Thus we now have a canonical representation of a transformation, and by generating the ID of the transform we know what file to cache the result under.
Cache protocol
The disk cache for Atelier will be a couple of layers of directories and then simply files named by sha1sum+file (the file identity we described earlier). For simplicity the directory layering will be XX/YY/<identity> where XXYY is the first four characters of the identity.
In order to allow for multiple processes to access the cache at any one time there must be a protocol defined for accessing it. Since each individual element of the cache is a simple file, it should be sufficient to consider the file's absence as a lack of the entry in the cache and its presence as a canonical declaration of the content of that file.
So, reading from the cache is simple. Attempt to open the desired file for reading. If you succeed, the content is yours for reading.
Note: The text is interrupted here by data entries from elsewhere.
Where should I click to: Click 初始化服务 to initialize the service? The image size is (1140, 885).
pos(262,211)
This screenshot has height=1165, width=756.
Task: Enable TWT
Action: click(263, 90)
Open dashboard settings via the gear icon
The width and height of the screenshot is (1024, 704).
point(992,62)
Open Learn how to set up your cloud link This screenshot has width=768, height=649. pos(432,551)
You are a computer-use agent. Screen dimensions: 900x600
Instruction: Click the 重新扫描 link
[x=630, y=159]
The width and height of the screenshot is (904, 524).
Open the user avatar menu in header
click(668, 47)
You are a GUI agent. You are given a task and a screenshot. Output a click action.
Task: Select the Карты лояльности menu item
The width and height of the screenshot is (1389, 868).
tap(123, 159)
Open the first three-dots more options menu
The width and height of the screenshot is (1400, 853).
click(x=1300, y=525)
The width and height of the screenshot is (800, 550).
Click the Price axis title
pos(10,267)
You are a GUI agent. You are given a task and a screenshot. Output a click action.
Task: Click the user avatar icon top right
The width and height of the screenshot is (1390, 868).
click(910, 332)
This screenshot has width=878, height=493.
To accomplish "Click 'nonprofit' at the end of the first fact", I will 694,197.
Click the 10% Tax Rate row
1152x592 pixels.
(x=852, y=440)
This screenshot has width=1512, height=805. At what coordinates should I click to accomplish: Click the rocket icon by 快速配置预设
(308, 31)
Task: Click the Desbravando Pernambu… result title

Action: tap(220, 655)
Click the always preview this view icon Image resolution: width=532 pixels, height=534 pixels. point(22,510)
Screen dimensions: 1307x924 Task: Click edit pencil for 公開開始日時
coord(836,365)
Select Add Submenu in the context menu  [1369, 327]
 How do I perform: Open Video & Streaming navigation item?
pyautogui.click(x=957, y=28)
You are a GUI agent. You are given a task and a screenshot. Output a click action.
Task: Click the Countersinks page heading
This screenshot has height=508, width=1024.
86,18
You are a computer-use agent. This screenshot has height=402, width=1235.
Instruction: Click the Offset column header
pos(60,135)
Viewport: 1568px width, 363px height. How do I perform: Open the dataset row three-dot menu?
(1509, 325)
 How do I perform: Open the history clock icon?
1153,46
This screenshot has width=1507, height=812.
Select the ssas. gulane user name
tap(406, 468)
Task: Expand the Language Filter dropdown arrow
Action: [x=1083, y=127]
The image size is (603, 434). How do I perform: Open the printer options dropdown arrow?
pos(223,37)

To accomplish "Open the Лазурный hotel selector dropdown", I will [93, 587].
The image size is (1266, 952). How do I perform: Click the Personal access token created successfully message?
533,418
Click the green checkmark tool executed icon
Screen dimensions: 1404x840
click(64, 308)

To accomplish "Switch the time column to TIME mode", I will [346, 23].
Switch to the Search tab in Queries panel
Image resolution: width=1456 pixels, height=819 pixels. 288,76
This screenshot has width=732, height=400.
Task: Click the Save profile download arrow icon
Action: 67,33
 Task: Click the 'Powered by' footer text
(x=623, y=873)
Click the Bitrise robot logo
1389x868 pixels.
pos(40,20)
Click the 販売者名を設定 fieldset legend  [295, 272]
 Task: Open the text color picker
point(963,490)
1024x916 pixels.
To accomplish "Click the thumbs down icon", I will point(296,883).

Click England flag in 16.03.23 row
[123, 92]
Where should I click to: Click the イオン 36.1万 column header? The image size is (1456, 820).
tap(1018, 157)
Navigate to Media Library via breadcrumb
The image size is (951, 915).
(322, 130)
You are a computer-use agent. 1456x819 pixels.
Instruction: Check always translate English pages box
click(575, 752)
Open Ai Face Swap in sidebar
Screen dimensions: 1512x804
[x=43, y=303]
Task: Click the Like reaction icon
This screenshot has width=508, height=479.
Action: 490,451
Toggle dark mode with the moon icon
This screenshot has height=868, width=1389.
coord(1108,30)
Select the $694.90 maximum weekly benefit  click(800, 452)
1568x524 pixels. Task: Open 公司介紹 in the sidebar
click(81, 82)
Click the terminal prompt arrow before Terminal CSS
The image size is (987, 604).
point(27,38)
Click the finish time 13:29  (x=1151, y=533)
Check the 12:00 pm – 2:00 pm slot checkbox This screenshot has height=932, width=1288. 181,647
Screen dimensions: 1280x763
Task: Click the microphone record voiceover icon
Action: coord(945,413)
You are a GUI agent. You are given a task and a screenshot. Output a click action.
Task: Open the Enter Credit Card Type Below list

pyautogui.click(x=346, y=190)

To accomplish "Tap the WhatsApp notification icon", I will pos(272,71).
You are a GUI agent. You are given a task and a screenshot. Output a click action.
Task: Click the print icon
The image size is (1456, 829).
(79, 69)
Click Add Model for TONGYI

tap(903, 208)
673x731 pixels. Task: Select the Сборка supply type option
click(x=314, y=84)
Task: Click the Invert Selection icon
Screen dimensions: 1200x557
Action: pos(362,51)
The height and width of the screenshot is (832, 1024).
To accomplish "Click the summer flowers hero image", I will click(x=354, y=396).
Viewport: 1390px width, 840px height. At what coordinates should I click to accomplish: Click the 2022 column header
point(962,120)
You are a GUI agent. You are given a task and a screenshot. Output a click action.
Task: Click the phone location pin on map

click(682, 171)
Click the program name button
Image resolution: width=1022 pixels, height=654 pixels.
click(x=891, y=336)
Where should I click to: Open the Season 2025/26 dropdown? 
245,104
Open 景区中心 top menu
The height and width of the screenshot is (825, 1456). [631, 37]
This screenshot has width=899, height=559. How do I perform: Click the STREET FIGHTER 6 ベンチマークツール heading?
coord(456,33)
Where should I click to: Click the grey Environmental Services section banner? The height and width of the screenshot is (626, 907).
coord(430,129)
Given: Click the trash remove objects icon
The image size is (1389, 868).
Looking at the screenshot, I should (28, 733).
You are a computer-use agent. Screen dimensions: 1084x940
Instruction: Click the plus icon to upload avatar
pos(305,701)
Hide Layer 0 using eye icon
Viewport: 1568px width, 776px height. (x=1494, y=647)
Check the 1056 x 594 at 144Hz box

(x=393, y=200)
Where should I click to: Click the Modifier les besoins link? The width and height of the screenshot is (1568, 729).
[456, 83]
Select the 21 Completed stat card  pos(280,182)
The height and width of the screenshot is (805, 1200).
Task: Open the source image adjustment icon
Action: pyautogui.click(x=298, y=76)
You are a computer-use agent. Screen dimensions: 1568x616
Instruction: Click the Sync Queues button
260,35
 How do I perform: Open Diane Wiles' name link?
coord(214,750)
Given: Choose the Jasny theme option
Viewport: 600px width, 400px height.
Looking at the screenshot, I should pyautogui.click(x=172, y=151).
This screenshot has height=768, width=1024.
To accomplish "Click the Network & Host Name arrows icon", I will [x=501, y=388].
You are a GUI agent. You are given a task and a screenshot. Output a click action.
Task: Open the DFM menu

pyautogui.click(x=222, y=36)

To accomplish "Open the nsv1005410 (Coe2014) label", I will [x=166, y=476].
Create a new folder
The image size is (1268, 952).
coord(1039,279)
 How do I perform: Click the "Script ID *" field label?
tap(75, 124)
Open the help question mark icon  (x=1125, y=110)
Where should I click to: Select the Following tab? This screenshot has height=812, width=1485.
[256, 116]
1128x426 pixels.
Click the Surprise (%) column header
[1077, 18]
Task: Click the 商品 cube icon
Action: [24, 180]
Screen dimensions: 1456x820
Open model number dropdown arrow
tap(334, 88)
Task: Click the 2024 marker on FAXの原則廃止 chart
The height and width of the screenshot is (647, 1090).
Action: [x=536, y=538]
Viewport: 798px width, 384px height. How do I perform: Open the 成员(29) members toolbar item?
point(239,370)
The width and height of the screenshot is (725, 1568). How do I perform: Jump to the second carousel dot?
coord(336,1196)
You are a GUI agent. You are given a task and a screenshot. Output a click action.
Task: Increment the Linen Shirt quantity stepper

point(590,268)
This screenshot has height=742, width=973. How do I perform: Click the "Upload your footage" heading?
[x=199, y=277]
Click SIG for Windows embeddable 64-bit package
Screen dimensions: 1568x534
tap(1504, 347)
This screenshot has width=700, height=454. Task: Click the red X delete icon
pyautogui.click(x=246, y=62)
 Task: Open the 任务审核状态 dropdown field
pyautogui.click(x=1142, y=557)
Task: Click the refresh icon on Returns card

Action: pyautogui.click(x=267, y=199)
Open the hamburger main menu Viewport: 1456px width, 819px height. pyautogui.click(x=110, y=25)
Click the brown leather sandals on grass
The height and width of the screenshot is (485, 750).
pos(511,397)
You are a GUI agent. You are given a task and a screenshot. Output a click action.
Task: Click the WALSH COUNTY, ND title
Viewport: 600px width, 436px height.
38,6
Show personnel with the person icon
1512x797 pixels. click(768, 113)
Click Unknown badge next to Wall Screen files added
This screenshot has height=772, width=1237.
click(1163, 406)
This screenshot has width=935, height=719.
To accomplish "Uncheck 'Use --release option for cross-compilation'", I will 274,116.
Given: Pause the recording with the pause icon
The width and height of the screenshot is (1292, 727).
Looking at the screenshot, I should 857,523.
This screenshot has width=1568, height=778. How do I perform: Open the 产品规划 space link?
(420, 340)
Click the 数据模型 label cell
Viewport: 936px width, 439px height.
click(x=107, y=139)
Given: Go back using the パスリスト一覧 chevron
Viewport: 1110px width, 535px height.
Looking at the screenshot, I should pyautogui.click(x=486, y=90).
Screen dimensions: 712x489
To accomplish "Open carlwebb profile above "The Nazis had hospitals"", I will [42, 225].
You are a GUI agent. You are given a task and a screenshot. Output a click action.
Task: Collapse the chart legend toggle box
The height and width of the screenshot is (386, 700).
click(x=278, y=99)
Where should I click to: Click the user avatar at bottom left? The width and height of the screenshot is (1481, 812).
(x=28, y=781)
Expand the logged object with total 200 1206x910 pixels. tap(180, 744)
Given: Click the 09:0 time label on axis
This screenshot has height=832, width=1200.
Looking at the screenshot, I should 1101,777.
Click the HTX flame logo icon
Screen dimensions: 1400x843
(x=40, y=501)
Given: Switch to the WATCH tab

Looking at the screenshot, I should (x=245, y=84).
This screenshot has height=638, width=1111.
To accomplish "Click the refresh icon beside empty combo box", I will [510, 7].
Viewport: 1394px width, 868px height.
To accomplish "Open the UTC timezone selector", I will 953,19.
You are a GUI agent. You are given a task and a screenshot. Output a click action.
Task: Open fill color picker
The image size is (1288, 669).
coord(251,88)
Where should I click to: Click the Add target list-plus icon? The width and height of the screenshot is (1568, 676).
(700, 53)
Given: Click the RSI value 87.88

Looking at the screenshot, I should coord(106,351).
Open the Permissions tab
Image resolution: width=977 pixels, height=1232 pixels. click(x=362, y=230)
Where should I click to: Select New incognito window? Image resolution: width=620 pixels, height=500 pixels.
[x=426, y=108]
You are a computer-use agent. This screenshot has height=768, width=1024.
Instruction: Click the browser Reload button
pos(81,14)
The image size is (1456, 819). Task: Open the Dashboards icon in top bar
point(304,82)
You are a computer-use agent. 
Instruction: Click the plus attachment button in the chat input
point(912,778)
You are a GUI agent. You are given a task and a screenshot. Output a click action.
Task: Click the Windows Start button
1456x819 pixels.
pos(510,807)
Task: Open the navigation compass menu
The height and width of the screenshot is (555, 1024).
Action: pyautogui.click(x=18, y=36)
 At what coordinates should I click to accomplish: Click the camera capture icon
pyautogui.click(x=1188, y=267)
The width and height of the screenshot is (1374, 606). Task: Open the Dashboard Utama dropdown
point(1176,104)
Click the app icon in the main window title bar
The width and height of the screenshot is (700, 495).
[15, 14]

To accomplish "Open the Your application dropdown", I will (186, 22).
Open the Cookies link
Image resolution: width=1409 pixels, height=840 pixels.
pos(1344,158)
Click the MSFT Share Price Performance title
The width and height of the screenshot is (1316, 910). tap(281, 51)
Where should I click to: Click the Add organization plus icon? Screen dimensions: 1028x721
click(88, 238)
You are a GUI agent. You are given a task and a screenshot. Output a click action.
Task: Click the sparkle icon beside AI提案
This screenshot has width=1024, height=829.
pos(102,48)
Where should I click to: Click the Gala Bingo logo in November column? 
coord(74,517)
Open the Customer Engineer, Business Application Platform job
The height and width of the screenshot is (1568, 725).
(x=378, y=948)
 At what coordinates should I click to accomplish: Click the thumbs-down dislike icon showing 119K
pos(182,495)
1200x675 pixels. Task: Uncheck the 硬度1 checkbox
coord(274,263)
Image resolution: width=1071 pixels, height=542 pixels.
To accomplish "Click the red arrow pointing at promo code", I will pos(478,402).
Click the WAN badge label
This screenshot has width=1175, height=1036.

If you fail, the file is absent.
Writing to the cache is slightly more complex since we obviously don't want multiple processes writing to the same place since that would cause confusion and upset.
As such, there is defined at the top level of the cache, alongside the XX directories, a directory called 'tmp' -- inside that directory a process may create a file under a unique name (suggestions include using libuuid to guarantee it). Having prepared the result of a transform which was previously uncached, a process can then rename() the temporary file to its final name in the cache. If another process has already done this, it's not a problem, we simply duplicated work for a short period of time.
Now, if the cache was append-only, this would be the end of it, however the cache should be periodically cleaned out in order to ensure that it does not run amock and fill up the filesystem on which it is placed. This should be done by periodically (once per hour perhaps) scanning the cache directories for files, ordering those files by st_atime and unlink()ing files least-recently-accessed-first, until the disk usage of the cache falls below some pre-determined limit. Then checking the tmp/ directory for files not accessed within some smaller timeframe (E.g. one hour) and unlink()ing them.
Thus it is important to remember that you cannot stat() a file in the cache and then expect it to be present when you open() it. If you need the content of a che file for more than one open() then first copy it into the tmp/ directory and work from that copy instead.